[Zadanie 1]: Na podstawie artykułu o eurosieroctwie wyjaśnij w jednym–trzech zdaniach, dlaczego prawdziwe kłopoty zaczynają się wtedy, gdy dziecko zachoruje.

[Wybrany tekst]:

★ ★ ★ ★

AAA
Same „na pożarcie”
Zapewnij dziecku prawną opiekę!
Niedziela, 29 listopada 2009r. (godz. 23:15)

Łatwiej w Polsce ukarać kierowcę za jazdę bez dokumentów, niż rodzica, który wyjeżdża za granicę pozostawiając dziecko bez ustanowienia prawnego opiekuna. A przecież konsekwencje bywają czasem równie poważne. Prawdziwe schody pojawiają się, gdy dziecko zachoruje i potrzebna jest zgoda na operację, bo bez niej zabiegu przeprowadzić się nie da…

fot. BE&W

Wydawać by się mogło, że problem eurosieroctwa powoli przestaje istnieć, bo coraz więcej osób decyduje się na powrót z zagranicy, ale nic bardziej mylnego. Około sześciuset dzieci z naszego powiatu w ubiegłym roku wychowywało się w rodzinach pozbawionych jego rodzica, z czego jedna dziesiąta nie miała żadnego opiekuna prawnego.


Doglądali ich sąsiedzi, lub – co gorsza - koledzy, wśród których szukali wsparcia - wynika z informacji przekazanych przez podinsp. Grzegorza Makucha, zastępcę komendanta powiatowego policji w Starachowicach. Potwierdziła to także Anna Rdzanek, pedagog w Gimnazjum nr 3, która problemem tym zajmuje się od dawna.

- Trudno mówić tu o jakiś liczbach – uważa – z miesiąca na miesiąc są one inne. Niemniej jednak problem istnieje i od jakiegoś czasu utrzymuje się na zbliżonym poziomie.

Powroty z emigracji zdarzają się, ale zazwyczaj tylko na kilka miesięcy. Potem rodzic ponownie wyjeżdża w poszukiwaniu pracy i lepszych perspektyw na przyszłość. Zdecydowanie gorzej dla dziecka, gdy w podróż wybiera się matka, a tego typu sytuacje zdarzają się u nas coraz częściej.

Kobieta sama wychowuje dziecko, mąż nie płaci alimentów, z ZUS – u dostaje grosze, mieszkanie ma zadłużone, a kredyty od jakiegoś czasu spędzają sen z powiek. Najlepszym rozwiązaniem wydaje się wyjazd, bo pierwszy odruch to ratować rodzinę.

★ ★ ★ ★

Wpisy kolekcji
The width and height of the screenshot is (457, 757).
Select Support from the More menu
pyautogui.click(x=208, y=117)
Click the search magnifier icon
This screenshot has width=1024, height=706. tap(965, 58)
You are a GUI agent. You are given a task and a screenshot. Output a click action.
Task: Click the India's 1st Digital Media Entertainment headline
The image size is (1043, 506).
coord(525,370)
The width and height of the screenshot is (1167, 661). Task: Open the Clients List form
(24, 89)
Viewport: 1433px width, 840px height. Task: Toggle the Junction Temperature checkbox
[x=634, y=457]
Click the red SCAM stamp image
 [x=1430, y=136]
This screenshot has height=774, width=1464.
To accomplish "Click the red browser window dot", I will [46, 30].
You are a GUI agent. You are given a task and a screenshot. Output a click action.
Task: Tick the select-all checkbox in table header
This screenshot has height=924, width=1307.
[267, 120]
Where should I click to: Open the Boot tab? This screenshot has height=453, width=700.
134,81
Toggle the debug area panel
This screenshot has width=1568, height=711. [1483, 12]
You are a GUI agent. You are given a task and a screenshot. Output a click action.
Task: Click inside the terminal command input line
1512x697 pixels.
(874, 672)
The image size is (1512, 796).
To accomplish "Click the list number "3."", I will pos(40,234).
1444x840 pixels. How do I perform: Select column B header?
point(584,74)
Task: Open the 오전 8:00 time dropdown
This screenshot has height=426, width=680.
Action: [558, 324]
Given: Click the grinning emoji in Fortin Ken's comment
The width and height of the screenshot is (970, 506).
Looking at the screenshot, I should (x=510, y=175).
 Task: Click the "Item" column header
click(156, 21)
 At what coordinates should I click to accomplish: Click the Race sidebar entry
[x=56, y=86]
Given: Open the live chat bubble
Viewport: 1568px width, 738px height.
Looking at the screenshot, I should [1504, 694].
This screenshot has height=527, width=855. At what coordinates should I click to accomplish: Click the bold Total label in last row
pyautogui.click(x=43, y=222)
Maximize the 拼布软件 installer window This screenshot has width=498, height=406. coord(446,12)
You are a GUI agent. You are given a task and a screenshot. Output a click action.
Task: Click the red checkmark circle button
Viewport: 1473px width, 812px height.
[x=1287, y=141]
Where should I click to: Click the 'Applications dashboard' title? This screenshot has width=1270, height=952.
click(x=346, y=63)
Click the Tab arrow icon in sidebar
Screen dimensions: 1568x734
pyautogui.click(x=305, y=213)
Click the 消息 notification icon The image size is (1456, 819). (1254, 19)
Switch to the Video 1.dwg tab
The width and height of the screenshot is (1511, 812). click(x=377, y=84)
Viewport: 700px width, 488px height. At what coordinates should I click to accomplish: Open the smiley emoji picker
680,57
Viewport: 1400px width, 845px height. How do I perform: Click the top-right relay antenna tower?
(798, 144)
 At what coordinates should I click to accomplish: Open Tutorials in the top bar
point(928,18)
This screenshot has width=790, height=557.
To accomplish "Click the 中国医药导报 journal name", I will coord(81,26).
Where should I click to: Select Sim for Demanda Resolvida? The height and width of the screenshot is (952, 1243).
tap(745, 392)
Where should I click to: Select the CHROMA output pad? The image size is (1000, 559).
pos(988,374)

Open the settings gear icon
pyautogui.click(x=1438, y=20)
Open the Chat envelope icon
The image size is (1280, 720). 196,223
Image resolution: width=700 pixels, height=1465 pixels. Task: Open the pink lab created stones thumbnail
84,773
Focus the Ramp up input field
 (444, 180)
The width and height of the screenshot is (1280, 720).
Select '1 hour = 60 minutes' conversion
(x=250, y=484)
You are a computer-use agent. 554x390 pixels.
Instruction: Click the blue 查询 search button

★ ★ ★ ★

[Zadanie 2]: Ułóż jako tabelę Markdown z kolumnami Nr i Wiersz ten fragment wpisów, który zaczyna się wierszem zawierającym „Where should I click to: Open”, a kończy wierszem zawierającym „[x=1287, y=141]”. Pomiń puste wiersze.

[Wynik 1]: Wtedy potrzebna jest zgoda na operację, a bez niej zabiegu nie da się przeprowadzić. Artykuł mówi o dzieciach, które rodzic zostawił, wyjeżdżając za granicę bez ustanowienia prawnego opiekuna.

[Wynik 2]:
| Nr | Wiersz |
|---|---|
| 1 | Where should I click to: Open the Boot tab? This screenshot has height=453, width=700. |
| 2 | 134,81 |
| 3 | Toggle the debug area panel |
| 4 | This screenshot has width=1568, height=711. [1483, 12] |
| 5 | You are a GUI agent. You are given a task and a screenshot. Output a click action. |
| 6 | Task: Click inside the terminal command input line |
| 7 | 1512x697 pixels. |
| 8 | (874, 672) |
| 9 | The image size is (1512, 796). |
| 10 | To accomplish "Click the list number "3."", I will pos(40,234). |
| 11 | 1444x840 pixels. How do I perform: Select column B header? |
| 12 | point(584,74) |
| 13 | Task: Open the 오전 8:00 time dropdown |
| 14 | This screenshot has height=426, width=680. |
| 15 | Action: [558, 324] |
| 16 | Given: Click the grinning emoji in Fortin Ken's comment |
| 17 | The width and height of the screenshot is (970, 506). |
| 18 | Looking at the screenshot, I should (x=510, y=175). |
| 19 |  Task: Click the "Item" column header |
| 20 | click(156, 21) |
| 21 |  At what coordinates should I click to accomplish: Click the Race sidebar entry |
| 22 | [x=56, y=86] |
| 23 | Given: Open the live chat bubble |
| 24 | Viewport: 1568px width, 738px height. |
| 25 | Looking at the screenshot, I should [1504, 694]. |
| 26 | This screenshot has height=527, width=855. At what coordinates should I click to accomplish: Click the bold Total label in last row |
| 27 | pyautogui.click(x=43, y=222) |
| 28 | Maximize the 拼布软件 installer window This screenshot has width=498, height=406. coord(446,12) |
| 29 | You are a GUI agent. You are given a task and a screenshot. Output a click action. |
| 30 | Task: Click the red checkmark circle button |
| 31 | Viewport: 1473px width, 812px height. |
| 32 | [x=1287, y=141] |